** begin GIVEN TEXT **

Perhaps you could dissect Gelman’s examples at some point to see. Maybe Royall etc base everything on simplistic ratios but that doesn’t mean all probability modelling that uses likelihood or bayes for the estimation phase (re my comments on predictive distributions on that other post) is subject to the same errors. It may make them ‘error statisticians’ but it may not! Perhaps it could even work the other way, or neither?

omaclaren, on your suggestion that the likelihood function might change when the stopping rules and things are taken into account: no, not at all. But there is something that needs to be added to the likelihood function for inference in such circumstances.

The likelihood function is not affected by stopping rules, multiplicity of comparisons or any of the things that are thought to constitute “P-hacking”. I think of that as being a result of the likelihood function being a product of the data: after an experiment is run the data in hand are not affected by design features of the experiment such as stopping rules and neither are they affected by the existence of analytical comparisons or other datasets. Thus P-hacking does not affect the likelihood function. What P-hacking does affect is the reliability of the method, and we may wish to pay attention to the reliability of the method when making inferences.

** end GIVEN TEXT **
** begin DATA SHOWN **

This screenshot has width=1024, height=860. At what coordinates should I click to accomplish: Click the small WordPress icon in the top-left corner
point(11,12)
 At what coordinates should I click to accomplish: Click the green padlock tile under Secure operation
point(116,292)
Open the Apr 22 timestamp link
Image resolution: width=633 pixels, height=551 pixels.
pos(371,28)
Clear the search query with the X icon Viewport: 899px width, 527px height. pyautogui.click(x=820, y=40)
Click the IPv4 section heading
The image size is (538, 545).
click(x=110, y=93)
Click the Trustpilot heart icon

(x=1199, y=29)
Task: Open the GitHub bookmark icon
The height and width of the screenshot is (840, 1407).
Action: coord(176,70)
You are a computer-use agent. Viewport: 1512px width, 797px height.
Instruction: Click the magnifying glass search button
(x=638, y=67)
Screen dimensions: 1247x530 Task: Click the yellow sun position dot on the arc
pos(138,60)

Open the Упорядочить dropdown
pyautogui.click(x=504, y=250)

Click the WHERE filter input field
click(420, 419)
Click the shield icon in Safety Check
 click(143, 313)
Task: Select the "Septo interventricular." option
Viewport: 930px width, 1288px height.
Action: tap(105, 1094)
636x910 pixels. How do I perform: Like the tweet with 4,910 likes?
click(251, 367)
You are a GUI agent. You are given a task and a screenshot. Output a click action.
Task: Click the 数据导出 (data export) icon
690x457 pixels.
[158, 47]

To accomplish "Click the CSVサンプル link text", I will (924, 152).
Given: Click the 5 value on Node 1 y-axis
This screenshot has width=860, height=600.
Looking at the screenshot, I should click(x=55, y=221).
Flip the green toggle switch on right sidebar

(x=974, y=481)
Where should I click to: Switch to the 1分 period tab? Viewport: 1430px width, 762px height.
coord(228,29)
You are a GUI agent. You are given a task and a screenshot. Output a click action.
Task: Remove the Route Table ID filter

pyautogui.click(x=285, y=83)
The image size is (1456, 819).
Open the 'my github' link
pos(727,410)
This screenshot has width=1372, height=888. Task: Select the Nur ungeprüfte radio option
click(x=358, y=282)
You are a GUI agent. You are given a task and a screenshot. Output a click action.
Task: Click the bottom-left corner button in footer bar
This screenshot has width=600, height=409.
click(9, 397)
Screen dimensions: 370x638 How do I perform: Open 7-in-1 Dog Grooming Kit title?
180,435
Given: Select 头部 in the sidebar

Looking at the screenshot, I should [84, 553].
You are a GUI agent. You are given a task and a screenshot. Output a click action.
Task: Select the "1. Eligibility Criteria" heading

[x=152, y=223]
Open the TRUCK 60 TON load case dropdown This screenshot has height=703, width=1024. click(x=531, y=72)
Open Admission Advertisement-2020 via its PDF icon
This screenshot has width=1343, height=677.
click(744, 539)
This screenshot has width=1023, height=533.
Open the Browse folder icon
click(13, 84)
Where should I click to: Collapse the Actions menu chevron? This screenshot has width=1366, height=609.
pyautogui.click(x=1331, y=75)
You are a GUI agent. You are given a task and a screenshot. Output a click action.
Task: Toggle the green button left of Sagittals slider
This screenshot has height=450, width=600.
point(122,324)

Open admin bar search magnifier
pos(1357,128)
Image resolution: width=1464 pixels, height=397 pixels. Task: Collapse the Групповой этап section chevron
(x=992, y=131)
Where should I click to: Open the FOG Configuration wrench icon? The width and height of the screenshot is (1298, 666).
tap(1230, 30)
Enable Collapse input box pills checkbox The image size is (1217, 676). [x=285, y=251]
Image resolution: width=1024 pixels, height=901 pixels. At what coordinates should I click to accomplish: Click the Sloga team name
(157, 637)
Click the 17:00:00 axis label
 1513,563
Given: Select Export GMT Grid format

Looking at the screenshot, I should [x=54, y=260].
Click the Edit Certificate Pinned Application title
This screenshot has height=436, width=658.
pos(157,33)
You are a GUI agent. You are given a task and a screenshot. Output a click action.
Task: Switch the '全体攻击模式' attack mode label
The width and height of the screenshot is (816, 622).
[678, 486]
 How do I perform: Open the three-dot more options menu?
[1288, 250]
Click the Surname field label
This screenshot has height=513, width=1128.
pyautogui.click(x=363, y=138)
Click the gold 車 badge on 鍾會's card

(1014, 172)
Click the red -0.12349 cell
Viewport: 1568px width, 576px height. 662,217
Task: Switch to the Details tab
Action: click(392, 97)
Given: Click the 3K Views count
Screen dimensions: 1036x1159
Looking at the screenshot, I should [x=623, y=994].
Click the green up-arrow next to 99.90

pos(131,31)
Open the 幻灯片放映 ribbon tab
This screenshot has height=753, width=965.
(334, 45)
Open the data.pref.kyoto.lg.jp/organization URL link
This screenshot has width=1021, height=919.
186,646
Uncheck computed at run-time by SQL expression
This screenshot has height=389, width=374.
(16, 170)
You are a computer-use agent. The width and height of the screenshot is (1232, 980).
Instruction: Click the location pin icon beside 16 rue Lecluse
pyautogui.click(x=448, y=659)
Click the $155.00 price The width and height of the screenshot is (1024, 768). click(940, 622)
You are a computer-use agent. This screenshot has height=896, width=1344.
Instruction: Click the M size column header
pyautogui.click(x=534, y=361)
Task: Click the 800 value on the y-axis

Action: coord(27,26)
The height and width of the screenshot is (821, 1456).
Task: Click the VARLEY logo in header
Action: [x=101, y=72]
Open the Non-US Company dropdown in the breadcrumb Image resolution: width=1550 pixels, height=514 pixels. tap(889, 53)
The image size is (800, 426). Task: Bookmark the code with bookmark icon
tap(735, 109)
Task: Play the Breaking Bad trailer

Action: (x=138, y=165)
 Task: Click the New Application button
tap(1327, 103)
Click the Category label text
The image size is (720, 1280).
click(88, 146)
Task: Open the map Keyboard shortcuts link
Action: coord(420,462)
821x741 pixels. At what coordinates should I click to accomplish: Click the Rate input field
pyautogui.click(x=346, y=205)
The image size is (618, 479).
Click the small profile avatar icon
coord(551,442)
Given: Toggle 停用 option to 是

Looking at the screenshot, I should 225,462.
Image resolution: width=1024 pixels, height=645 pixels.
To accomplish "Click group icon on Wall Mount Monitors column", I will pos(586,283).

** end DATA SHOWN **

◆ **PROMPT 1**
Transcribe the passage on likelihood and P-hacking, everything from "omaclaren, on your" down to "in such circumstances.".
◆ **PROMPT 2**
Write the next part of the passage on likelihood and P-hacking, continuing on from its final sentence.

◆ **FINAL ANSWER 1**
omaclaren, on your suggestion that the likelihood function might change when the stopping rules and things are taken into account: no, not at all. But there is something that needs to be added to the likelihood function for inference in such circumstances.

◆ **FINAL ANSWER 2**
What does the reliability of the method do to the evidence? Nothing if the evidence is in the data, but it nonetheless should colour how we respond to the evidence. Evidence can be misleading in that it may point towards parameter values that are far from the true value. An unreliable method is more likely to yield misleading evidence than a more reliable method and so we should be more sceptical of the likelihood function from an experiment or analysis that has a low reliability. However, we need to characterise that unreliability separately from the likelihood function in order to calibrate our scepticism.

Mayo’s severity seems to be an attempt to meld the evidence with the reliability of the method. It’s a good attempt, but I suspect that we might be better served by considering the two things separately.

I should clarify – I think the probability model (generating mechanism, sampling model, whatever you want to call it) specification changes. Given a correct probability model the likelihood is of course defined via this model evaluated at fixed data with varying parameters. So I think messing with how you collect data leads to model misspecification (since you’ve left out processes – tampering!) and so invalidates any estimation (eg by inspecting/using the likelihood) which assumes model validity.

But Gelman discusses this much better than me in his book (I don’t have it on hand)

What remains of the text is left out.